(Collected data entries)
┄┄┄┄┄┄┄┄┄┄
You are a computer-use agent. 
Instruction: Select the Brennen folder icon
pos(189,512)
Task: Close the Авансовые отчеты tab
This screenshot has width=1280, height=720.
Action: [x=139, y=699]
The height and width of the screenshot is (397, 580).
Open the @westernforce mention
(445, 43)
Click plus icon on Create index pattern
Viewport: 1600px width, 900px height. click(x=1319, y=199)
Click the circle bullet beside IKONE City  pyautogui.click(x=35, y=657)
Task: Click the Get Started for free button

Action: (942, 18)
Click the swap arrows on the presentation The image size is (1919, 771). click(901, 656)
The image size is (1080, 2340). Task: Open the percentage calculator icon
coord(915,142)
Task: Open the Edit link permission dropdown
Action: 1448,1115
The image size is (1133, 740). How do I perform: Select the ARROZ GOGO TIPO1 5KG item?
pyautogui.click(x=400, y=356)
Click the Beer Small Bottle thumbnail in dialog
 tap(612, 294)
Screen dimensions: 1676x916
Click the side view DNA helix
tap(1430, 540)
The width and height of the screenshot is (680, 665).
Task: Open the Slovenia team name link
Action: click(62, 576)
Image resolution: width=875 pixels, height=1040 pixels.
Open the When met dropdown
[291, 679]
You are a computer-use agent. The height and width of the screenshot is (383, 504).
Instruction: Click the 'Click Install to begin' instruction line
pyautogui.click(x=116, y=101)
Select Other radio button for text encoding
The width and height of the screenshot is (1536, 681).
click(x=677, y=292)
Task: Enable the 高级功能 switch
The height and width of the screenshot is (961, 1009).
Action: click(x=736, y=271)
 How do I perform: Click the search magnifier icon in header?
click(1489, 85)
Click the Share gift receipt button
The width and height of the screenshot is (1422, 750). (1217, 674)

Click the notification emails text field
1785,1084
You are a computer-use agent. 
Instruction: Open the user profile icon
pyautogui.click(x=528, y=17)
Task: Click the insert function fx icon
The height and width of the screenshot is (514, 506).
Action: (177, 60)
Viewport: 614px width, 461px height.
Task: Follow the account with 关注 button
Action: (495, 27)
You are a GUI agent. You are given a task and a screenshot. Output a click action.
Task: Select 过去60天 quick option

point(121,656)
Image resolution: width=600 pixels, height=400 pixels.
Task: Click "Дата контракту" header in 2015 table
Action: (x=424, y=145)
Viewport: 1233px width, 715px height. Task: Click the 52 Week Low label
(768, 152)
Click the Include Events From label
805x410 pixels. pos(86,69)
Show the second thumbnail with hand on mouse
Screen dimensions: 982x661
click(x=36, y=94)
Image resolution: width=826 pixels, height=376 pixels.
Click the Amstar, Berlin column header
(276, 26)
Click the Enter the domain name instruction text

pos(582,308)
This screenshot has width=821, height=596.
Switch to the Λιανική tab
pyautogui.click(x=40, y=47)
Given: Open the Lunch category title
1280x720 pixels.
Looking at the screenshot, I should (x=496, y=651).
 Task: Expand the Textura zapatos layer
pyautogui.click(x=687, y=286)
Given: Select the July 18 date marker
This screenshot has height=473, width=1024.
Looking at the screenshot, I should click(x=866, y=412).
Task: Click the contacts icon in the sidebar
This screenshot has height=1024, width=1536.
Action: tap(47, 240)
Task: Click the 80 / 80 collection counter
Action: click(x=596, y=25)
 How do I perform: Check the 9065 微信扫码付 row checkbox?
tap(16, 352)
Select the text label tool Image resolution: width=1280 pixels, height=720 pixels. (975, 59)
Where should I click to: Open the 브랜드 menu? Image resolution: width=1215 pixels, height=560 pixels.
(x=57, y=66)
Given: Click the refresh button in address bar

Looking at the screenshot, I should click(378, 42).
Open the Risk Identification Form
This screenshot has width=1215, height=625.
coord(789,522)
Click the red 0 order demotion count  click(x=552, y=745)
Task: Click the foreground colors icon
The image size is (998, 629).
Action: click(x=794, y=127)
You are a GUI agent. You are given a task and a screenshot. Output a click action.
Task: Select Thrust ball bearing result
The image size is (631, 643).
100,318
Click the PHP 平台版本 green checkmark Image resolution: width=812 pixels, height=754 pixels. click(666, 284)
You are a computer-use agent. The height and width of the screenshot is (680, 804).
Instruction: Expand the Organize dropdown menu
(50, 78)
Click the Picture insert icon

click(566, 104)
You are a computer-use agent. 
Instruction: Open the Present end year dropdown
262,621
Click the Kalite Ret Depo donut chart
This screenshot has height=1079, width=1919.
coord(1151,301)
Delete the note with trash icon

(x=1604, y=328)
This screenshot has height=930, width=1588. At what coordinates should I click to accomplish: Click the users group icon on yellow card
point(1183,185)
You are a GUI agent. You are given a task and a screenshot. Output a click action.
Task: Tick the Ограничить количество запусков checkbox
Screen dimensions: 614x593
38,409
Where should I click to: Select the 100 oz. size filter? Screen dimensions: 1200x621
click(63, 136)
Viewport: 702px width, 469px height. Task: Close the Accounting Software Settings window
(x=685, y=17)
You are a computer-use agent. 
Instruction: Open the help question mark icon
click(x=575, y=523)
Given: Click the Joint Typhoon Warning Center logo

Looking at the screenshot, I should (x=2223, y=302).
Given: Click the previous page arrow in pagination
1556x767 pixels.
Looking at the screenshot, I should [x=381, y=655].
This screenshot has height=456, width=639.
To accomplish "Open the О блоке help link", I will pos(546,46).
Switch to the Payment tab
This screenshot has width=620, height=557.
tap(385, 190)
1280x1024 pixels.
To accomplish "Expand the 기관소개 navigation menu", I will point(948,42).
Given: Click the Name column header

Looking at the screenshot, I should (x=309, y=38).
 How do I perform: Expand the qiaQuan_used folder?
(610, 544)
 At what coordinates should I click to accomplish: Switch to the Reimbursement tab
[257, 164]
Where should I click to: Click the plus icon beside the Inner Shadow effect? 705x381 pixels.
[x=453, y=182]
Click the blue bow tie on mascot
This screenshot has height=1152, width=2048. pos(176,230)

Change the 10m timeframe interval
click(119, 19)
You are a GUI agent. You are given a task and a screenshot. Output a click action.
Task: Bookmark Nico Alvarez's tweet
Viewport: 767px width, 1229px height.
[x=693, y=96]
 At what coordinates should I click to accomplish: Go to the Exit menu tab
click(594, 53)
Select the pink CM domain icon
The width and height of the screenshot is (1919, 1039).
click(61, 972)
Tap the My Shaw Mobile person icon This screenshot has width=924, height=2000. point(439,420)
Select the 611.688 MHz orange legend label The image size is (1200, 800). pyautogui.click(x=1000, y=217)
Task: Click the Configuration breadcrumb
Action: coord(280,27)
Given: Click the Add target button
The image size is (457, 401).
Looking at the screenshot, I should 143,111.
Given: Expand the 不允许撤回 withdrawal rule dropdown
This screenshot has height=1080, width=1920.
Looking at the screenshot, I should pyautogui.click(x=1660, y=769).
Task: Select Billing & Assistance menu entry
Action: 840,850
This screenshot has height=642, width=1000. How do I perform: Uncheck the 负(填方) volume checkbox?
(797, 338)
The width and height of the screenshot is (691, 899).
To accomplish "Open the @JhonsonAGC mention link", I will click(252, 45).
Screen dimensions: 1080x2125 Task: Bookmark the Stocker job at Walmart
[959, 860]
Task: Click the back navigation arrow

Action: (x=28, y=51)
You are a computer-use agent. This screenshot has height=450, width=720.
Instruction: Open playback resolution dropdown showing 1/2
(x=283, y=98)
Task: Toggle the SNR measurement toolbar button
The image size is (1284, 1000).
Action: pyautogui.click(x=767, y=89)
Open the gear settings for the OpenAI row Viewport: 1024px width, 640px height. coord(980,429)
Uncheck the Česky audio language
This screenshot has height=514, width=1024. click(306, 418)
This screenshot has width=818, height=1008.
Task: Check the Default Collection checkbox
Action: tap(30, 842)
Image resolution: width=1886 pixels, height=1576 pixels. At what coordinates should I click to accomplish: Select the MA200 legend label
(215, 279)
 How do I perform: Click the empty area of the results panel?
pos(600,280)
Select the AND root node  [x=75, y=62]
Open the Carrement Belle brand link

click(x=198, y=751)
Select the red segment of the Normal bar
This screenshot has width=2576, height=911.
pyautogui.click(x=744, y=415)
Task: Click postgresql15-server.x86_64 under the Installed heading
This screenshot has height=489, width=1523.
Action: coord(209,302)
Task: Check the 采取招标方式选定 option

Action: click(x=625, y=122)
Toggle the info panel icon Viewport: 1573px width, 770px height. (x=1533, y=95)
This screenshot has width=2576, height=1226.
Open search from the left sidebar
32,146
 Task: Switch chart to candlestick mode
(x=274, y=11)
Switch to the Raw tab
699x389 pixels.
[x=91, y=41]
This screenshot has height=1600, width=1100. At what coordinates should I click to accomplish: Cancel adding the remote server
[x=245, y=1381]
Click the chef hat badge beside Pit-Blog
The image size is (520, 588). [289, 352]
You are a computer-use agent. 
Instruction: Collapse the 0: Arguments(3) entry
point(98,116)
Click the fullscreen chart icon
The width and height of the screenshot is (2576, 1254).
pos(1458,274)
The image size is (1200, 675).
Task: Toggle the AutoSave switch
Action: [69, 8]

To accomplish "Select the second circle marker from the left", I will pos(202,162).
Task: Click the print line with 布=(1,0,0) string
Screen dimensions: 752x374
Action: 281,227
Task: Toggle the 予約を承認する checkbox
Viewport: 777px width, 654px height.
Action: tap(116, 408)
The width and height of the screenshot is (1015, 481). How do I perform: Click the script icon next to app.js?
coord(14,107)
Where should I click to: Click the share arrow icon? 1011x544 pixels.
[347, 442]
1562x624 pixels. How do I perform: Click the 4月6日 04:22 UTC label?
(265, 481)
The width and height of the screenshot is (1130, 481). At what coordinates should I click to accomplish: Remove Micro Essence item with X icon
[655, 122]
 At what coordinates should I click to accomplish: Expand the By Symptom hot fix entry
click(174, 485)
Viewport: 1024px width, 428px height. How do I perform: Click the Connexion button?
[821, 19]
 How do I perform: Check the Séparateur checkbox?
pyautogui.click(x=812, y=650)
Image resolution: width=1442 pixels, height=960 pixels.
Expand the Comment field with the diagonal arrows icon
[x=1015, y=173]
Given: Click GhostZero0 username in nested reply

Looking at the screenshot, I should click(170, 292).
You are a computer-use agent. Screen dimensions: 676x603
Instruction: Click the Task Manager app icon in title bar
┄┄┄┄┄┄┄┄┄┄
Your output should be an exact copy of the lines from the one containing "Image resolution: width=1442" through the last line of the data above.

Image resolution: width=1442 pixels, height=960 pixels.
Expand the Comment field with the diagonal arrows icon
[x=1015, y=173]
Given: Click GhostZero0 username in nested reply

Looking at the screenshot, I should click(170, 292).
You are a computer-use agent. Screen dimensions: 676x603
Instruction: Click the Task Manager app icon in title bar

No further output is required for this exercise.